Question

How many solutions does each equation have?
$$3(2g - 4) = 6g - 12$$

Answer

**step1** Understanding the problem

We are given an equation: $$3(2g - 4) = 6g - 12$$. Our goal is to determine how many different numbers we can put in place of 'g' that would make this equation true. This is what we mean by finding the number of solutions.

**step2** Simplifying the left side of the equation

Let's focus on the left side of the equation, which is $$3(2g - 4)$$. The number 3 outside the parentheses means we need to multiply 3 by each part inside the parentheses.
First, we multiply 3 by $$2g$$. Imagine you have 3 groups, and each group has 2 'g's. This means you have a total of $$3 \times 2 = 6$$ 'g's. So, $$3 \times 2g = 6g$$.
Next, we multiply 3 by 4. $$3 \times 4 = 12$$.
Since there is a minus sign between $$2g$$ and $$4$$ inside the parentheses, we will subtract the result of $$3 \times 4$$ from $$6g$$.
So, $$3(2g - 4)$$ simplifies to $$6g - 12$$.
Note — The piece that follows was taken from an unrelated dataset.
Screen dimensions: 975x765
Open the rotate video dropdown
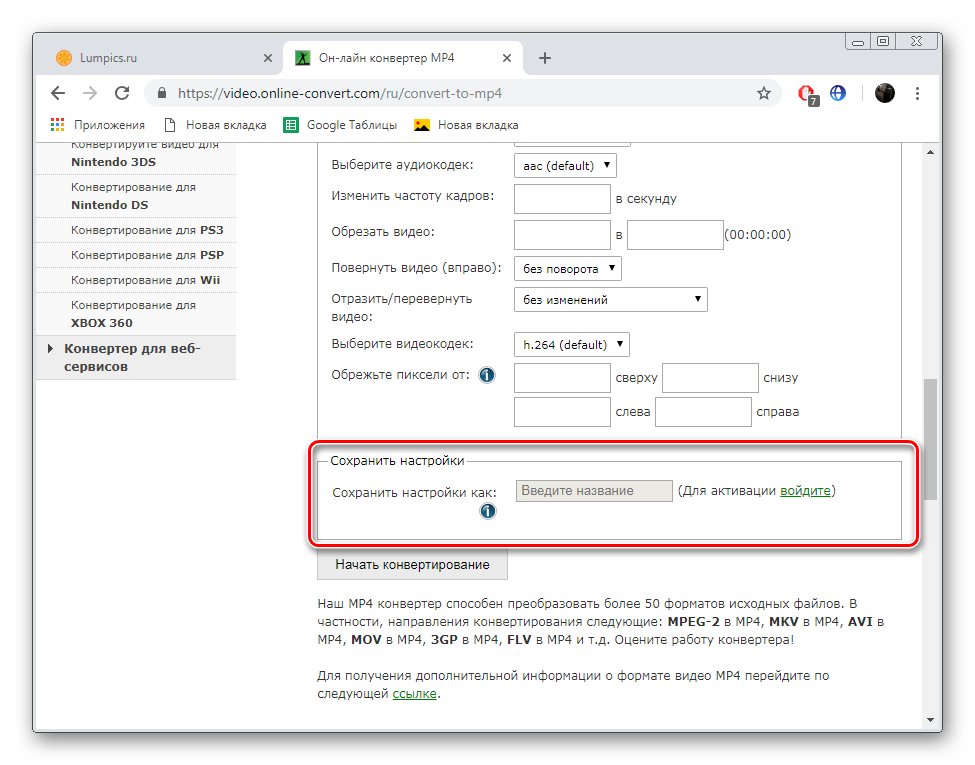[x=568, y=269]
**step3** Comparing both sides of the equation

Now we will replace the original left side of the equation with the simplified expression we found.
The original equation was: $$3(2g - 4) = 6g - 12$$
After simplifying the left side, the equation becomes: $$6g - 12 = 6g - 12$$
When we look at both sides of the equation now, we can see that the expression on the left side, $$6g - 12$$, is exactly the same as the expression on the right side, $$6g - 12$$.
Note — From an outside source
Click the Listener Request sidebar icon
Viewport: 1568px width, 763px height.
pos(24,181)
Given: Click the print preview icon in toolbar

**step4** Determining the number of solutions

When both sides of an equation are identical, it means that no matter what number we choose for 'g', the statement will always be true.
For instance, if we let 'g' be 5, then the left side is $$6(5) - 12 = 30 - 12 = 18$$. The right side is also $$6(5) - 12 = 30 - 12 = 18$$. Since $$18 = 18$$, it is true.
If we let 'g' be 0, then the left side is $$6(0) - 12 = 0 - 12 = -12$$. The right side is also $$6(0) - 12 = 0 - 12 = -12$$. Since $$-12 = -12$$, it is true.
Because any number we pick for 'g' will always make the equation true, this equation has infinitely many solutions.